Definitie van syndroom, Kostmann

Share to Facebook Share to Twitter

Syndroom, Kostmann: een voorwaarde met een gebrek aan neutrofielen (een soort witte bloedcel die belangrijk is bij het bestrijden van infectie). Kinderen met het syndroom lijden aan frequente infecties van bacteriën die in het verleden tot de dood hebben geleid in driekwart van de gevallen vóór 3 jaar oud. Deze ziekte is ook bekend als ernstige congenitale neutropenie (SCN).

Kinderen met ernstige congenitale neutropenie hebben geen speciale problemen met virale of schimmelinfecties. Ze hebben echter een verhoogd risico op het ontwikkelen van acute myelogene leukemie of myelodysplasie, een beenmergstoornis.

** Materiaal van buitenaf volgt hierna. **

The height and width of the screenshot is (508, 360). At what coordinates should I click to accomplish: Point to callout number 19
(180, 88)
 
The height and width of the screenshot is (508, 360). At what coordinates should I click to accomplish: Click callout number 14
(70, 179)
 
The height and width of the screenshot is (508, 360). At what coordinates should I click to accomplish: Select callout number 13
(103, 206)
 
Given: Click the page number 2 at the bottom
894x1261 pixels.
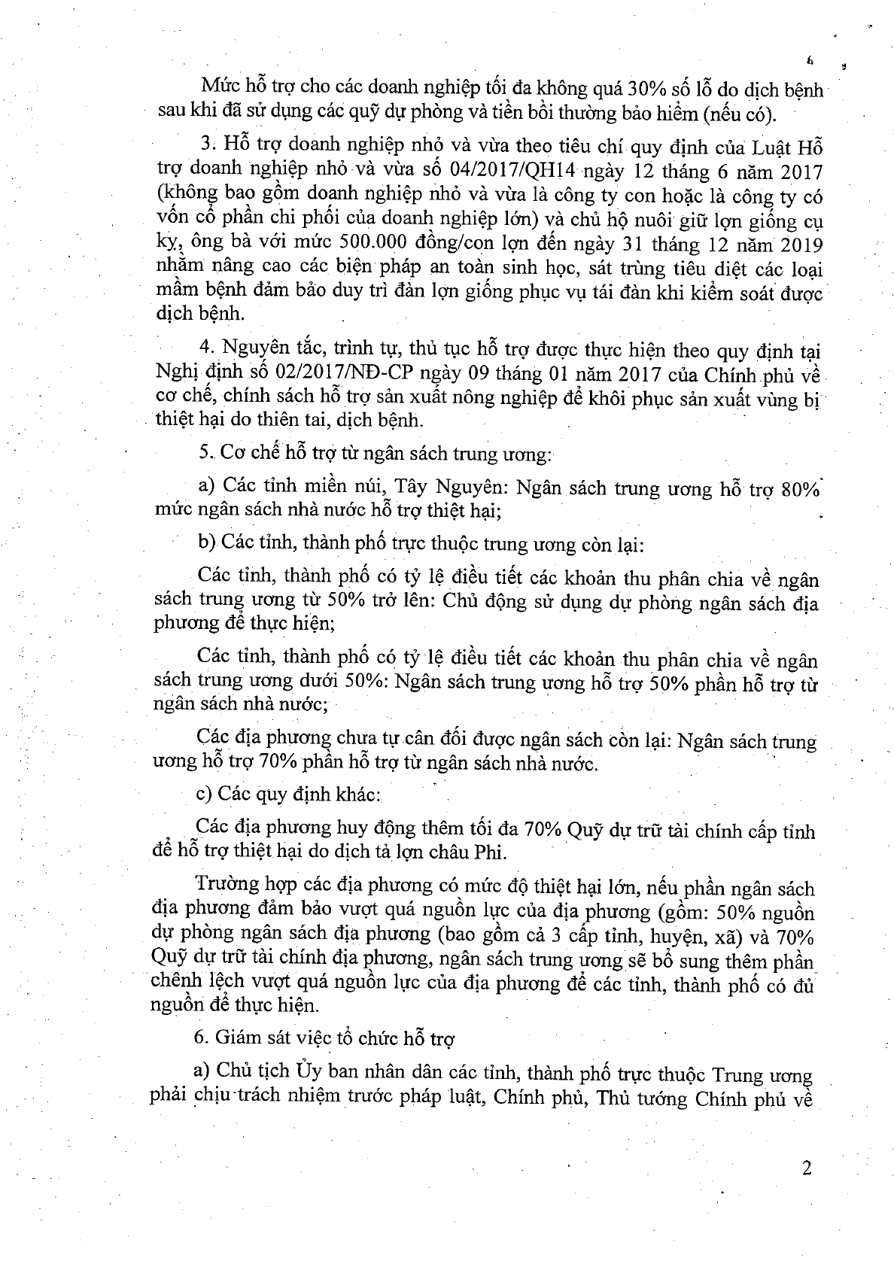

Afgezien van agranulocytose, tonen het beenmerg en de bloed een aantal andere afwijkingen (inclusief het falen van neutrofiele voorlopers om voorbij de promyelocyt-fase te rijpen, en absolute stijgingen in het aantal monocyten, eosinofielen en bloedplaatjes (monocytose, eosinophilie en trombocytose). De GAMMA Globulin-eiwitniveau (antilichamen) in bloed is laag, waardoor het risico voor infectie verder wordt verhoogd.

De erfenis van de ziekte is autosomaal recessief. Zowel ogenschijnlijk normale ouders dragen een ernstig congenitaal neutropenie-gen terwijl elk van hun kinderen, jongens en Meisjes, hebben een 1 in 4 (25%) risico op het ontvangen van zowel ernstige congenitale neutropenie-genen en het hebben van de ziekte: ernstige congenitale neutropenie (SCN).

Ernstig congenitaal neutropenie werd eerst duidelijk beschreven door Kostmann in 1956. Het is nu Bekend om te worden veroorzaakt door een defect in een gen op chromosoom 1 (in 1P35-P34.3) dat codeert voor wat de granulocyte kolonie-stimulerende factorreceptor (GCSFR) wordt genoemd.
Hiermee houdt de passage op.